OBJECTIVE 1. In the passage on twisted fins, by what percentage did four twisted fins cut the solidification time compared with the no-fins case?
OBJECTIVE 2. Which fin configurations does the passage on twisted fins compare? List every one.
OBJECTIVE 3.
Does each statement agree with the passage on twisted fins? Answer yes or no for each, and quote the words that decide it.
(a) The cold fluid in the tubes flows in a counter current path.
(b) The heat exchanger was studied with a two-dimensional numerical simulation.
(c) Reducing the number of fins from six to two lengthened the solidification time.

#### SOURCE EXTRACT

This work evaluates the influence of combining twisted fins in a triple-tube heat exchanger utilised for latent heat thermal energy storage (LHTES) in three-dimensional numerical simulation and comparing the outcome with the cases of the straight fins and no fins. The phase change material (PCM) is in the annulus between the inner and the outer tube, these tubes include a cold fluid that flows in the counter current path, to solidify the PCM and release the heat storage energy. The performance of the unit was assessed based on the liquid fraction and temperature profiles as well as solidification and the energy storage rate. This study aims to find suitable and efficient fins number and the optimum values of the Re and the inlet temperature of the heat transfer fluid. The outcomes stated the benefits of using twisted fins related to those cases of straight fins and the no-fins. The impact of multi-twisted fins was also considered to detect their influences on the solidification process. The outcomes reveal that the operation of four twisted fins decreased the solidification time by 12.7% and 22.9% compared with four straight fins and the no-fins cases, respectively. Four twisted fins improved the discharging rate by 12.4% and 22.8% compared with the cases of four straight fins and no-fins, respectively. Besides, by reducing the fins’ number from six to four and two, the solidification time reduces by 11.9% and 25.6%, respectively. The current work shows the impacts of innovative designs of fins in the LHTES to produce novel inventions for commercialisation, besides saving the power grid.

########
#### DATASET ROWS

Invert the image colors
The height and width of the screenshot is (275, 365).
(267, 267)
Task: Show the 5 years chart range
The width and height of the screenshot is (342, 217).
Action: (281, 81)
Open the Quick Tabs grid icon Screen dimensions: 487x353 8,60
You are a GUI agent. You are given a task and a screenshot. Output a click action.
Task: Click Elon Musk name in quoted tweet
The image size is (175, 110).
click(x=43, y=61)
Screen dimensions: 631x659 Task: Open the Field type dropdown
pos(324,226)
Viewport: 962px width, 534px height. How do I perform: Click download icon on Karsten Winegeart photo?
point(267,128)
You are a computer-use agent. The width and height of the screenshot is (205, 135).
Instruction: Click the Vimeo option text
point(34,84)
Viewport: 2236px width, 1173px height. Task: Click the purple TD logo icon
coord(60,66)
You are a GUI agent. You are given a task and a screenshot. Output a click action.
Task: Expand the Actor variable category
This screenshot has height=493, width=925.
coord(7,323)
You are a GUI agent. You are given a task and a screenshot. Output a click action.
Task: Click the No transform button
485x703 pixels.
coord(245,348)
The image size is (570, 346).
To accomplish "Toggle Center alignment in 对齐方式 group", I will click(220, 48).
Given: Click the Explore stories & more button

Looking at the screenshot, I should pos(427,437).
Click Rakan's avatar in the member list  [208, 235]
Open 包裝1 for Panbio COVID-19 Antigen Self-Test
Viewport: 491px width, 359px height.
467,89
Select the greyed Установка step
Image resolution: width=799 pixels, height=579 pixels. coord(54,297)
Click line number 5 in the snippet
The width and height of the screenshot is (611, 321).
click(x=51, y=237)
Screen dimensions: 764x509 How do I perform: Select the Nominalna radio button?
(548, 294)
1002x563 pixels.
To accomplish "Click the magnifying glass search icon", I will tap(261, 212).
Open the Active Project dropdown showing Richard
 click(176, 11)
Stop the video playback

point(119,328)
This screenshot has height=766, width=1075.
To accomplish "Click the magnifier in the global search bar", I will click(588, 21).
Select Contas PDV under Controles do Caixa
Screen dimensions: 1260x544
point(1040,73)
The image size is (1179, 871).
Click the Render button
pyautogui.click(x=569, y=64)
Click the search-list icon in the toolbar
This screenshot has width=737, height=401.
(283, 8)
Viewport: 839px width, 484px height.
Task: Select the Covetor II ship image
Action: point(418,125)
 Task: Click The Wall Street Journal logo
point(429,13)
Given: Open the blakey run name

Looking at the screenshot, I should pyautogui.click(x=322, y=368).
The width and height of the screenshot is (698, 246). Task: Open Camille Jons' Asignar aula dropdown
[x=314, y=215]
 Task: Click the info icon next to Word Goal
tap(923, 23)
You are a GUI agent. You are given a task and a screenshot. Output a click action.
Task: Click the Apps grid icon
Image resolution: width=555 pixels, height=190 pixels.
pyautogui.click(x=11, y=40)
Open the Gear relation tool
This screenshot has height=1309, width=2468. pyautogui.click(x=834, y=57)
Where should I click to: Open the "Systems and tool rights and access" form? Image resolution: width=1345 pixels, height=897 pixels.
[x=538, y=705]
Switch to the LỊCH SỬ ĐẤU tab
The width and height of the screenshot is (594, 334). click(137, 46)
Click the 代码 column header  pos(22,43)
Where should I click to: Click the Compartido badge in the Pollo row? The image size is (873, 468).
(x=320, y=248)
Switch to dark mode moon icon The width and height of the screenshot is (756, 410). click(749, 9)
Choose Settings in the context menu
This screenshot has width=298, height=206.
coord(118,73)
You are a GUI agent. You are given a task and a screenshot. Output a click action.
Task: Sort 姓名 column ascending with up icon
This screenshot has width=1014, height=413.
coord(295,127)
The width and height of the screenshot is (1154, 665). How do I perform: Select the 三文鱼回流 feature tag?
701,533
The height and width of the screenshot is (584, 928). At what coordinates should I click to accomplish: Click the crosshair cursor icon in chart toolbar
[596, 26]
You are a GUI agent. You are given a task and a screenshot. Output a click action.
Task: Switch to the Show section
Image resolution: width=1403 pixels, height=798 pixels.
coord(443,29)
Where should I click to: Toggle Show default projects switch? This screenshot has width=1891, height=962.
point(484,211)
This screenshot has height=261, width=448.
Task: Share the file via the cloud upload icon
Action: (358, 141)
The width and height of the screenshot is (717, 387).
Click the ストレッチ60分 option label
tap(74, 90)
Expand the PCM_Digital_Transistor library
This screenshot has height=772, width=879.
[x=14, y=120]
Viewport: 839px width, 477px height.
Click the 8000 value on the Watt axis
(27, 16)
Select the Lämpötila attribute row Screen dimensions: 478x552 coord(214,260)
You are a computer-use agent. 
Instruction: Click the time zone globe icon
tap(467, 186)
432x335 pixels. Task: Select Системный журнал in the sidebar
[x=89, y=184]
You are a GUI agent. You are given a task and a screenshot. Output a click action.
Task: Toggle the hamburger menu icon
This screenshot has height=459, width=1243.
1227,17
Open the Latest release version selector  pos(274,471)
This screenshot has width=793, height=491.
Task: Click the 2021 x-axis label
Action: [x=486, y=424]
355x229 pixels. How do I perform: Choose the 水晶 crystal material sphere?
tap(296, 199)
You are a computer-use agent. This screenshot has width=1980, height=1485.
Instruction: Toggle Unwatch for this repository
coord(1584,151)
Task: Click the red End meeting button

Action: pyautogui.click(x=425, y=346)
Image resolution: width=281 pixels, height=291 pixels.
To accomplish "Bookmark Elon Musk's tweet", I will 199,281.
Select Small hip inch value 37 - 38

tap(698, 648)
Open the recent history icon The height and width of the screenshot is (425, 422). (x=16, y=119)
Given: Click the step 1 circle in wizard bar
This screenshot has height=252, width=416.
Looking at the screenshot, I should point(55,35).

########

PROBLEM SOLUTION 1. 22.9%

PROBLEM SOLUTION 2. Twisted fins, straight fins, and no fins

PROBLEM SOLUTION 3.
(a) Yes: "these tubes include a cold fluid that flows in the counter current path"
(b) No: "in three-dimensional numerical simulation"
(c) No: "by reducing the fins’ number from six to four and two, the solidification time reduces by 11.9% and 25.6%, respectively"